Appeal court rules council must pay R630K for rape of disabled girl at resort
Yesterday, the municipality was ordered to pay damages to the family of R630 780, together with interest accumulated from the date of the original award in 2017.
The judgment comes as the world marked International Day of Persons with Disabilities yesterday, and the 16 Days of Activism for No Violence against Women and Children Campaign.
The victim was born in Bulgaria and diagnosed with spastic hemiparesis in her lower limbs.
She also suffered from other chronic illnesses from the age of five months. When her adoptive parents, a South African couple who were Christian missionaries stationed in Bulgaria, met her in 1998 she was in a badly neglected, passive and apathetic state.
Her head was shaved and her impermanent teeth were decayed.
She had no spontaneity of movement, could not communicate verbally and could not crawl, roll or perform any significant movements.
In 1999, a local couple were granted permission to transport the girl to South Africa on a hospital permit for a year, and in 2001 they formally adopted her.
They arranged for her to see a range of professionals. She underwent physiotherapy, occupational therapy and speech therapy. After months of treatment, she began to walk when held by the hand.
On January 16, 2009, the victim, her adoptive parents and their biological daughter were admitted as residential guests at the Pine Forest Resort in Ceres. She was about 18 at the time.
On January 20, 2009 she asked her parents if she could go out and play on her own in the playground close to their unit.
She was given permission to do so in line with the advice the parents had received that they should encourage her independence.
While on the playground, she was forcefully led away by three minors aged 15, 14, and 11, who had gained access to the resort via an external staircase leading to the entrance of a squash court.
They brutally sexually assaulted and raped the girl.
One of the boys apparently kept a lookout while the other two raped her.
The two boys were convicted and sentenced.
In the initial high court judgment, the court held that no fault could be attributed to the victim’s parents in allowing her to play on her own in the play area at the resort, and that the municipality was negligent in terms of security, and liable.

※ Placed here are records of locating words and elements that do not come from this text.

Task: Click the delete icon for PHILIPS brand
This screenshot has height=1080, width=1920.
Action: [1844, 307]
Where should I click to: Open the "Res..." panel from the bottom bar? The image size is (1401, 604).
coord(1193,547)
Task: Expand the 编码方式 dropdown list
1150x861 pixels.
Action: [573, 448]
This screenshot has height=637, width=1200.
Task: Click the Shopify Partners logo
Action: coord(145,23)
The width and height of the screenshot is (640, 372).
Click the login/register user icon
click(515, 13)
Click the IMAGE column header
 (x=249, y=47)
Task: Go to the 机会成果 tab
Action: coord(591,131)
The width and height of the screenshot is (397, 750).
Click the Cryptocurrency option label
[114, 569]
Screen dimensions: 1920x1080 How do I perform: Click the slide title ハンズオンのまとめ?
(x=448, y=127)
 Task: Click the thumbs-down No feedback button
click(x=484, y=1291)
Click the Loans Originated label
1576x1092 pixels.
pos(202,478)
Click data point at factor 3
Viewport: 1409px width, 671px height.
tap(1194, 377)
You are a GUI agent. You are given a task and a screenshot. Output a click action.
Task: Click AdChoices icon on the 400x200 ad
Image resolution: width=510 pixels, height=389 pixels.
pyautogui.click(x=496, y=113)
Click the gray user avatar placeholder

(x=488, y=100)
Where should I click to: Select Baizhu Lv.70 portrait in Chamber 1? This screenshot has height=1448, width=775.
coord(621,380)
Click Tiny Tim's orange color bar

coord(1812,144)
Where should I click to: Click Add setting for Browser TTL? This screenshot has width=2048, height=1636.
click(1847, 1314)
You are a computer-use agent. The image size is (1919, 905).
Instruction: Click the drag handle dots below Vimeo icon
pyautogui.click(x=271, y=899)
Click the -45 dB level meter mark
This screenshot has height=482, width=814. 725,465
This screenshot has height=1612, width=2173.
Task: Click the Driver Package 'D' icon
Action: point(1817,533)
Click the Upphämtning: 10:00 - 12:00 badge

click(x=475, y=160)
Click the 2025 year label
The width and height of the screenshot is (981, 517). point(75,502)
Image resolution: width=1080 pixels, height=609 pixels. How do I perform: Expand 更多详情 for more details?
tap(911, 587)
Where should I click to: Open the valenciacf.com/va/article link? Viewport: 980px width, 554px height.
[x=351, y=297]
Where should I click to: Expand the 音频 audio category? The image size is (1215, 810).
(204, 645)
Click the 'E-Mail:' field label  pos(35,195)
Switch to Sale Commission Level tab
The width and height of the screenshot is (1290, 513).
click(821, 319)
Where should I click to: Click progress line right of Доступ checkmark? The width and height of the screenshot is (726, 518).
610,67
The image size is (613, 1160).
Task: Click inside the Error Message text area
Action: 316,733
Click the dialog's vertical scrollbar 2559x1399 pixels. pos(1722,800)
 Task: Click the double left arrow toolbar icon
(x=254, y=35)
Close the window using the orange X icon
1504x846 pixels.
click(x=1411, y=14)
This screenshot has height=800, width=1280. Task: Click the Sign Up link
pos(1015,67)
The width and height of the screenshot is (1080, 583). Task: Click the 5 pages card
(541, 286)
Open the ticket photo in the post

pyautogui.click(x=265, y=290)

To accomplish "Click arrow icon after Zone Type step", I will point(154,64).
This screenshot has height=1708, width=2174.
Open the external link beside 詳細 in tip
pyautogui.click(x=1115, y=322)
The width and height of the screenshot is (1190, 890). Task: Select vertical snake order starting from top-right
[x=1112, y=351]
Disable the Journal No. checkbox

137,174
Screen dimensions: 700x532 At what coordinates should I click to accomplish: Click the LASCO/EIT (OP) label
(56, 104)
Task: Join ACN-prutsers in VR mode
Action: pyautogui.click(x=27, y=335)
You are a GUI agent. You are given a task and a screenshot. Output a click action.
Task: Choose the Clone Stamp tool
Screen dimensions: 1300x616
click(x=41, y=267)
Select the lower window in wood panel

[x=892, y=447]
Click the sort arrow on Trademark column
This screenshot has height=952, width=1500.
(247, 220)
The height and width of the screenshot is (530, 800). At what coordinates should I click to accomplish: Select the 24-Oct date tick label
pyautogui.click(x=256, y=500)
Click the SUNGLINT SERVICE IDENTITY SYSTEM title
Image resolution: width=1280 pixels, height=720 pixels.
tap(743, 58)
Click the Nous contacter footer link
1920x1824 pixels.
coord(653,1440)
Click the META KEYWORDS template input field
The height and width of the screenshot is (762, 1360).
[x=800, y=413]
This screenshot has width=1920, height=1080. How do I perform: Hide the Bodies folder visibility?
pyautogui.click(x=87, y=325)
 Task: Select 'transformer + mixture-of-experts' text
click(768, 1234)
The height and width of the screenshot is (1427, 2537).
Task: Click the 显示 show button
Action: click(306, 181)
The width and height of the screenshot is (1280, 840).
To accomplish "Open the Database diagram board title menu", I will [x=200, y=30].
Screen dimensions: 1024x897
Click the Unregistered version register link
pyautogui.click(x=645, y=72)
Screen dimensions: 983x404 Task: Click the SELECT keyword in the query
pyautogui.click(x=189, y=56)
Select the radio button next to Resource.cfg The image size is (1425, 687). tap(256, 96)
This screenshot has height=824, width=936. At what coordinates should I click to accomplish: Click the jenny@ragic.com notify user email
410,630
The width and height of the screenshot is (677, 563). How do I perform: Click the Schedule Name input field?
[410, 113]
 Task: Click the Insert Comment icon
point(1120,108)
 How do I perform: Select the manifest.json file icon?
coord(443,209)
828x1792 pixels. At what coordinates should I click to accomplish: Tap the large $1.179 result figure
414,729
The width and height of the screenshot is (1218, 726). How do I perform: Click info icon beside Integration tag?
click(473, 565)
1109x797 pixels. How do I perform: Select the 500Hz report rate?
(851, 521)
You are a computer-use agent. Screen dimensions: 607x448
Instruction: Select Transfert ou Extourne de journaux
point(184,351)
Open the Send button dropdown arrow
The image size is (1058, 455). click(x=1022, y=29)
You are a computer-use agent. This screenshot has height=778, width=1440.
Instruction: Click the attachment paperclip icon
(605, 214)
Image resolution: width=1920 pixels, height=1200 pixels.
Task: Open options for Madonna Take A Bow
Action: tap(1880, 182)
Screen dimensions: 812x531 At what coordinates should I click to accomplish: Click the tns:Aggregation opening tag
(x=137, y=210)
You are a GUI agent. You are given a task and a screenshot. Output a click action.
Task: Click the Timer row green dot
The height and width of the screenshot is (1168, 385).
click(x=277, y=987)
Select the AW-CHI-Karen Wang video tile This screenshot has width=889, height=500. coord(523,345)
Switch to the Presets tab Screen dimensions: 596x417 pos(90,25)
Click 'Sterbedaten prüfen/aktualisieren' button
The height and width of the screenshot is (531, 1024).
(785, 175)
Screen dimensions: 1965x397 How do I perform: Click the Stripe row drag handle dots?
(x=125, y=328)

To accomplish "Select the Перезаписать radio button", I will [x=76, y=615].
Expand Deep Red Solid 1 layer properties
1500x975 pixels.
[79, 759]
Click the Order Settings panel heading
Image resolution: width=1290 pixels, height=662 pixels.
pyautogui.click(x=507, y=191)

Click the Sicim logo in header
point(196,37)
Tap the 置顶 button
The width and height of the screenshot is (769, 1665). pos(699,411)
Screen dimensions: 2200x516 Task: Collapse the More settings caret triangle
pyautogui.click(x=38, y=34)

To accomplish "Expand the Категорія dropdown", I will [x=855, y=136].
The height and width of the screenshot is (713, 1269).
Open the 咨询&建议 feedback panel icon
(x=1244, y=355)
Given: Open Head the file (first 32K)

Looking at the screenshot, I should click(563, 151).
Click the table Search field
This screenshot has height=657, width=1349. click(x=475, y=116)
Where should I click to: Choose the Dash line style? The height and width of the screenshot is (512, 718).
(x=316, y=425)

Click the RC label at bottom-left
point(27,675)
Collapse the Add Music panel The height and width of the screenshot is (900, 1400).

“In essence, the court held that if there had been four guards in total with two guards doing hourly patrols, and if the rest of the staff at the resort had been in place and if there had been proper access controls in relation to the squash court and more visible and pronounced access control, the opportunity for wrongdoing would have diminished.
"It was more likely than not that the rape would not have occurred. It had occurred because of the failure of the municipality to take the steps as outlined above," Judge Mahomed Navsa found.
Moreover, in light of previous experiences, there ought to have been a greater awareness by the security service and the employees of the possibility of criminal conduct,” Judge Navsa said.
This, as Ceres Alarms, the security services provider at the resort at the time, had been appointed on an emergency basis after a predecessor’s contract had been summarily terminated for poor performance. Ceres alarms was appointed in the absence of a thorough security assessment.
Also, at the time of the incident almost all the municipal staff at the resort - a total of 18 out of 19 employees - had left to attend a staff meeting.
“I find the attitude of the municipality in this regard disturbing. The municipality had a duty to take appropriate steps to safeguard to the best of its ability the safety of visitors and residents. This it did not do.
“In the circumstances it was adding insult to injury to attempt to land (the parents) with liability,” the judge said.